** START EXCERPTED TEXT **
Top 10 Warehouse Safety Tips: 10 Key Elements to Keep Your Team Safe
warning sign in front of stacked pallets in a warehouse signifying warehouse safety

Over 145,000 people work in the warehousing industry in the United States. According to the Bureau of Labor Statistics (BLS), warehouse workers may face a higher risk of injuries than employees in other industries. Which is why warehouse safety is so important. The warehousing and storage industries have an average injury rate of 4.8 per 100 workers, according to data from 2020. That’s much higher than the national average of 2.7 per 100 workers for all other private industries. So, it’s crucial that warehouse owners and managers take every precaution available to keep their employees safe.

To help you improve your current processes, the following warehouse safety improvement ideas could get you on the right track.

A warehouse safety checklist

OSHA statistics regarding injuries and warehouse safety

1.   Provide proper training for forklifts

Around 100 workers are killed operating forklifts while another 95,000 are injured every year in the U.S. But the following tips could help your employees stay safe around this heavy machinery.

  • Ensure employees have proper training: Only employees who are trained and certified should operate a forklift – and they should have training for the particular models used in your warehouse.
  • Maintain clear visibility: Ensure that a forklift’s work area is clear from any potential obstructions and that the operator has enough room to maneuver it properly.
  • Regularly inspect forklifts: Forklifts should ideally be inspected once per day to check controls and to spot any equipment damage.

2.   Optimize your warehouse layout

Overexertion is one of the top contributing factors to injuries among workers, especially when lifting heavy palettes. Beyond providing your employees with proper warehouse safety training on lifting methods, you can also turn to the layout of your warehouse itself to minimize potential injuries. For instance, consider raising palettes that weigh 35 pounds or more at or near elbow height, so that employees can minimize the lifting distance.

3.   Stack items carefully

Speaking of heavy palettes, improperly stacked items could quickly become dangerous on higher shelves. Therefore, it’s important that items should be stacked squarely and straight without overhanging edges. Subsequently, for added stability, try to keep heavier items toward the bottom of the pile, and consider an interlocking system when possible.

4.   Make sure employees understand hazardous materials

If your facility handles hazardous materials, like chemicals, it’s important that employees understand the potential dangers that could arise from handling them.

Ways you could accomplish this include:

  • Keeping accurate records: Maintain a Material Safety Data Sheet (MSD) of all the chemicals that workers could be exposed to at your facility.
  • Provide a clean-up plan: Your MSD should ideally provide instructions on how to clean up spills, with properly labeled clean-up kits located at easy-to-reach locations.
  • Provide personal protective equipment: Your facility should have adequate PPEs, like respiratory masks, for all employees in easy-to-access spots.

5.   Conduct regular risk assessments

It’s important to conduct regular risk assessments for any new hazards in any warehouse, especially one that stores dangerous chemicals. Ideally, this should be done once per year before the peak season. A typical risk assessment for a warehouse should include:

  • Documentation of all potential hazards and their control measures.
  • Interviews with employees, for insight into daily operations.
** END EXCERPTED TEXT **
PROBLEM: In the warehouse safety text, begin at the words "3.   Stack items" and stop after "system when possible.". Reproduce that passage, substituting "upper racks" for "higher shelves". The records are separate material, unconnected to the warehouse safety text.
** START ENTRIES SUPPLIED **
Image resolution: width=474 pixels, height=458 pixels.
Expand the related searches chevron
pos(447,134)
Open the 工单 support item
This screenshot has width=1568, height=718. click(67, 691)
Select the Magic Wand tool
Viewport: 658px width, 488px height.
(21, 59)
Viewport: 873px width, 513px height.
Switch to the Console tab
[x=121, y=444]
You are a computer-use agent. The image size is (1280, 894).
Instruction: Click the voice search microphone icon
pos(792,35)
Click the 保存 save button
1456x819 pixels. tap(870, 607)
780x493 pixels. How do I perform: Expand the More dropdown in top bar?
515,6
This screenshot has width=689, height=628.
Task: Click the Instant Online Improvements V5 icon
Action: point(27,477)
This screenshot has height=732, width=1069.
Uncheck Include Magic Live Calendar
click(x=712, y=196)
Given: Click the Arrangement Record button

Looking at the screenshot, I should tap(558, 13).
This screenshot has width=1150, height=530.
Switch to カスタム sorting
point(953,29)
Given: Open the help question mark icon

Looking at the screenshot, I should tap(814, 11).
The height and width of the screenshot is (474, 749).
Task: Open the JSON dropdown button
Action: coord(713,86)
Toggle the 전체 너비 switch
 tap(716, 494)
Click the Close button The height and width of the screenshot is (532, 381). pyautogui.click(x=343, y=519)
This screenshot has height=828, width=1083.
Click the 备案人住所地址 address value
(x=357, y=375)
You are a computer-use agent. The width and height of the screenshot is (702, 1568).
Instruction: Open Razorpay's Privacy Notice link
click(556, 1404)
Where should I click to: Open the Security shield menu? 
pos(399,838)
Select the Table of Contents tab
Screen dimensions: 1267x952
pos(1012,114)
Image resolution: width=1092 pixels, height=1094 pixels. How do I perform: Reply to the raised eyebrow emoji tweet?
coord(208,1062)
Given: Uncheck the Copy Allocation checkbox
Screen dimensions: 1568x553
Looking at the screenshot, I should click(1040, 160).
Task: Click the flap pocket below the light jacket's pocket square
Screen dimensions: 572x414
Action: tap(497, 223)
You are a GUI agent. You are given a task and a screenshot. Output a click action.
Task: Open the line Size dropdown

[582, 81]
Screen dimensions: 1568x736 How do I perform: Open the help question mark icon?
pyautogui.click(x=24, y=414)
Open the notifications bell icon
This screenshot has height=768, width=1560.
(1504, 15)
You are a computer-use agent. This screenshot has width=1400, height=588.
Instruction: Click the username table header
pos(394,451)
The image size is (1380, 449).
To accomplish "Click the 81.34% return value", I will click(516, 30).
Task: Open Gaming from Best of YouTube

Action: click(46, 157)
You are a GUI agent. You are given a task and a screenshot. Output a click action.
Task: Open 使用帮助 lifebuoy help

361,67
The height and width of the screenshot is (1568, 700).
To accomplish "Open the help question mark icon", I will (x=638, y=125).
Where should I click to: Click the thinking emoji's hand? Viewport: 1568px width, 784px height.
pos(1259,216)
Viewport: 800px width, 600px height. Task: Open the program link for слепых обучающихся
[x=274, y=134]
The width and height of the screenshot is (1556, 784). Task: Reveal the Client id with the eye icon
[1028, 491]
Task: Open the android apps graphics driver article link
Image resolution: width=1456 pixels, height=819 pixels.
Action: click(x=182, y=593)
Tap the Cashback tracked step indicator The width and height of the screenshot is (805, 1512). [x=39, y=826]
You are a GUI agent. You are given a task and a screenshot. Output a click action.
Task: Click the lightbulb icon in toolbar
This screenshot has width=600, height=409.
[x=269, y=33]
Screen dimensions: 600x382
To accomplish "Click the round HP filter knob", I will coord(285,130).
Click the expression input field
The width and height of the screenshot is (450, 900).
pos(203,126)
** END ENTRIES SUPPLIED **
SOLVED PROBLEM:
3.   Stack items carefully

Speaking of heavy palettes, improperly stacked items could quickly become dangerous on upper racks. Therefore, it’s important that items should be stacked squarely and straight without overhanging edges. Subsequently, for added stability, try to keep heavier items toward the bottom of the pile, and consider an interlocking system when possible.